P731 Effect on direct and indirect costs of switching Inflammatory Bowel Disease patients from intravenous to subcutaneous infliximab (CT-P13)
Carbery, I.(1)*;Broglio, G.(2);Clark, T.(1);Greer, D.(1);Alakkari, A.(1);Selinger, C.P.(1);
(1)Leeds Teaching Hospitals Trust, Department of Gastroenterology, Leeds, United Kingdom;(2)IRCCS Fondazione Policlinico San Matteo, Internal Medicine, Pavia, Italy;
Background
Infliximab has transformed the management of Inflammatory Bowel Disease (IBD) however it has a significant cost burden. Additionally, demand on our IBD day case infusion unit has tripled in the last 7 years leading to long delays in treatment initiation. Switching patients from intravenous (IV) to subcutaneous (SC) infliximab reduces the demand on infusion units and offers patients more flexibility. We aim to compare the real-life direct (drug price and administration costs) and indirect costs (travel costs and time lost to work for patients) associated with switching patients from IV to SC CT-P13, an infliximab biosimilar, in a tertiary UK IBD centre.
Methods
We analysed data from all adult IBD patients at Leeds Teaching Hospitals Trust who had been identified as eligible to switch from IV to SC CT-P13. All patients were on a standard dosing regimen (5mg/kg 8 weekly) and were invited to switch via a letter from the IBD lead clinician.
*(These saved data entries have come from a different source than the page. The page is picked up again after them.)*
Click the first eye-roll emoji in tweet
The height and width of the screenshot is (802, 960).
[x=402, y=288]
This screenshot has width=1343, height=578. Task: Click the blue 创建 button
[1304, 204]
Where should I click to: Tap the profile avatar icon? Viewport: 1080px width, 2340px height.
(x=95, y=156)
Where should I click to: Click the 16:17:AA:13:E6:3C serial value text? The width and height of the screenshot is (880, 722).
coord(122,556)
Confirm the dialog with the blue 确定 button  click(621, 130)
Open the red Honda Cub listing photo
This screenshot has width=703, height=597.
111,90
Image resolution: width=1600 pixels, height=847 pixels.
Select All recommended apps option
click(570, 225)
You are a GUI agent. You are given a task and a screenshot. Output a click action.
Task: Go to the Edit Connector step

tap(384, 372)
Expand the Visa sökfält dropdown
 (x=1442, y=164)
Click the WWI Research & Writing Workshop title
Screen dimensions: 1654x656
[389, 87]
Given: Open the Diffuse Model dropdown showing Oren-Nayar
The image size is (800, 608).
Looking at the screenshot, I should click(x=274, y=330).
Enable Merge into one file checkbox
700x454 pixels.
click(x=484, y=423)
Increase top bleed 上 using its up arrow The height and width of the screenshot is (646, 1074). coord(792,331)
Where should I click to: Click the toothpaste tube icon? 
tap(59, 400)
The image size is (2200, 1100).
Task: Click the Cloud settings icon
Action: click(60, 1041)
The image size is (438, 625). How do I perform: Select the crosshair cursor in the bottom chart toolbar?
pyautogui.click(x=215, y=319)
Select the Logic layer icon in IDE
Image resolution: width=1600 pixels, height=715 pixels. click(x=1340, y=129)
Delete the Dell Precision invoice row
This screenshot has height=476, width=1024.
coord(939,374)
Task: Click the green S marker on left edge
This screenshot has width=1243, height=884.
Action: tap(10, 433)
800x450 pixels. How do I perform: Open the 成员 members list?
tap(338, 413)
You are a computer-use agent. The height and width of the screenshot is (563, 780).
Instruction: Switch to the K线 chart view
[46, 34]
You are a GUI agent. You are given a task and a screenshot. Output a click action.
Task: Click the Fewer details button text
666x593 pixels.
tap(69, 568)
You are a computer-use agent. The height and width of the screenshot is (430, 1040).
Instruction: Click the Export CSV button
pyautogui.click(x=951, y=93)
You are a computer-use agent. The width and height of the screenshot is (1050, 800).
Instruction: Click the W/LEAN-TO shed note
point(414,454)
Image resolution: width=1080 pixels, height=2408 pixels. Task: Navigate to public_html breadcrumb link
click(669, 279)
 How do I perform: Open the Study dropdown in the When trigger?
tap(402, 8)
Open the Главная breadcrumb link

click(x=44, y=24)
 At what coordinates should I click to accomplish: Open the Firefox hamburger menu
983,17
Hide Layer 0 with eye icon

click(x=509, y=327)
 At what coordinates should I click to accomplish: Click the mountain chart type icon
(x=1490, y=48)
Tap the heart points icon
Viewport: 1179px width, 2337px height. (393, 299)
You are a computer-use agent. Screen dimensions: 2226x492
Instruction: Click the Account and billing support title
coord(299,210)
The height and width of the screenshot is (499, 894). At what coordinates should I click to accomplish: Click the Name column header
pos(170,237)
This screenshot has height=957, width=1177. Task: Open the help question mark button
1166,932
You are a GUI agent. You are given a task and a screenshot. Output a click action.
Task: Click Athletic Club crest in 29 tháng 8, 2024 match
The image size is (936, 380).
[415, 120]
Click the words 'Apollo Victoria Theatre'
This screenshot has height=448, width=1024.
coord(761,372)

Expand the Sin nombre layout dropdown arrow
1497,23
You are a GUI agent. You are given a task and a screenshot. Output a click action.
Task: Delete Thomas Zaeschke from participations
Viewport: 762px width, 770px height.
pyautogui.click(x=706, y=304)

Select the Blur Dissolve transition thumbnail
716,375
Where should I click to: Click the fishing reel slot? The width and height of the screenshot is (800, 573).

Patients were classified as IV or SC based on their decision to switch within 3 months. Figure one demonstrates how direct and indirect costs were calculated. We then compared the calculated annual costs by intention-to-treat (i.e. if all patients had switched from IV to SC) and as-treated (comparing all on IV pre-switch to some on IV and some SC post switch).
Results
169 patients were identified as eligible to switch to SC CT-P13, 98 (58%) switched within 3 months. One patient was excluded as they had subsequently moved out of area. Prior to switching, total annual IV cost for 168 patients was calculated as £689,507.04 (direct = £653,671.20, indirect = £35,835.84). In the as-treated analysis after the switch, IV cost for 70 patients was £285,490.02 (direct = £272,363, indirect = £13,127.02) and SC cost for 98 patients was £389,432.81 (direct = £382,200, indirect = £7,232.81) giving a total annual cost for 168 patients of £674,922.83. In this analysis, after a proportion of patients switched to SC CT-P13, annual direct costs to the health service were £891.80 more per year, however indirect costs or cost to the patient were lower resulting in a lower total spend. See figure 2 for a breakdown of direct and indirect costs.
Conclusion
Our real-world analysis demonstrates that a switch from IV to SC CT-P13 is broadly cost neutral to the health service. Whilst the SC option has higher drug costs, a switch to SC allows for more efficient running of IV induction therapies by reducing demand on the infusion unit and reduces costs to the patient in terms of travel, parking and potential loss of working hours.